An important piece of information is the name and address of the bank where the debtor holds an account. If this is not known from previous transactions, a creditor can ask the court to order a “debtor’s examination,” a hearing where the debtor must answer questions under oath about their assets, including their banking information.

Finally, the creditor must obtain the proper legal form from the court to authorize the seizure. This is generally a type of writ, such as a Writ of Execution or a Writ of Garnishment. A Writ of Garnishment specifically orders a third party, like a bank, to turn over a debtor’s assets. A Writ of Execution is a broader court order to seize a debtor’s property to satisfy the judgment. The creditor fills out the required form with details from the judgment, including the total amount owed plus any post-judgment costs and interest.

The Bank Levy Process

Once the necessary writ is accurately filled out, the procedural phase of the bank levy begins. The creditor must take the completed writ back to the court clerk. The clerk will issue the writ, which involves stamping and signing it to certify it as an official court order. An issued writ is valid for a set period, such as 180 days.

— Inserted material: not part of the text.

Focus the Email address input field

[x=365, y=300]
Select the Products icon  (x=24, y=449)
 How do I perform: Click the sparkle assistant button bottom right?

After the writ is issued, the creditor delivers it to the appropriate law enforcement agency for civil enforcement, which is the county sheriff’s or marshal’s office where the bank is located. The creditor must provide the original writ, several copies, and written instructions for the levy, along with a service fee.

The sheriff or marshal takes the issued writ and a “Notice of Levy” and formally serves these documents on the bank. This official service legally compels the bank to act on the creditor’s request to seize the debtor’s funds.

What Happens After the Bank is Served

Upon receiving the levy paperwork from the sheriff, the bank is legally obligated to freeze the debtor’s account. This freeze happens immediately and applies to the funds in the account at the time the levy is served, up to the amount specified in the writ. The bank will not honor checks or withdrawals from the frozen funds, and deposits made after the levy is served are not affected.

The bank must then notify the debtor that their account has been levied. This notice informs the debtor of the action and provides them with information about their rights, including the right to claim that some or all of the funds are exempt from seizure within a state-specific time limit.

If the debtor does not file a claim of exemption, or if their claim is denied by the court, the bank will send the non-exempt funds to the sheriff’s office. The sheriff then deducts their service fees from the collected amount and forwards the remaining balance to the creditor.

Exemptions from a Bank Levy

Not all money in a person’s bank account can be taken to pay a debt. Both federal and state laws protect certain types of funds from being seized by creditors to ensure that debtors can still cover basic living expenses. Common examples of exempt funds include:

  • Social Security benefits
  • Supplemental Security Income (SSI)
  • Veterans’ benefits
  • Disability payments
  • Child support payments
  • Certain retirement funds

Federal regulations require banks to automatically protect two months’ worth of direct-deposited federal benefits. This means the bank must review the account history and ensure this protected amount remains available to the debtor without the debtor needing to take any action.

For other exempt funds or amounts exceeding the automatic protection, the debtor must assert their rights by filing a “claim of exemption” with the court. This form notifies the court and the creditor that the money in the account comes from a protected source. The debtor will need to provide proof to support their claim, and if the court agrees, it will order the bank to release the exempt funds.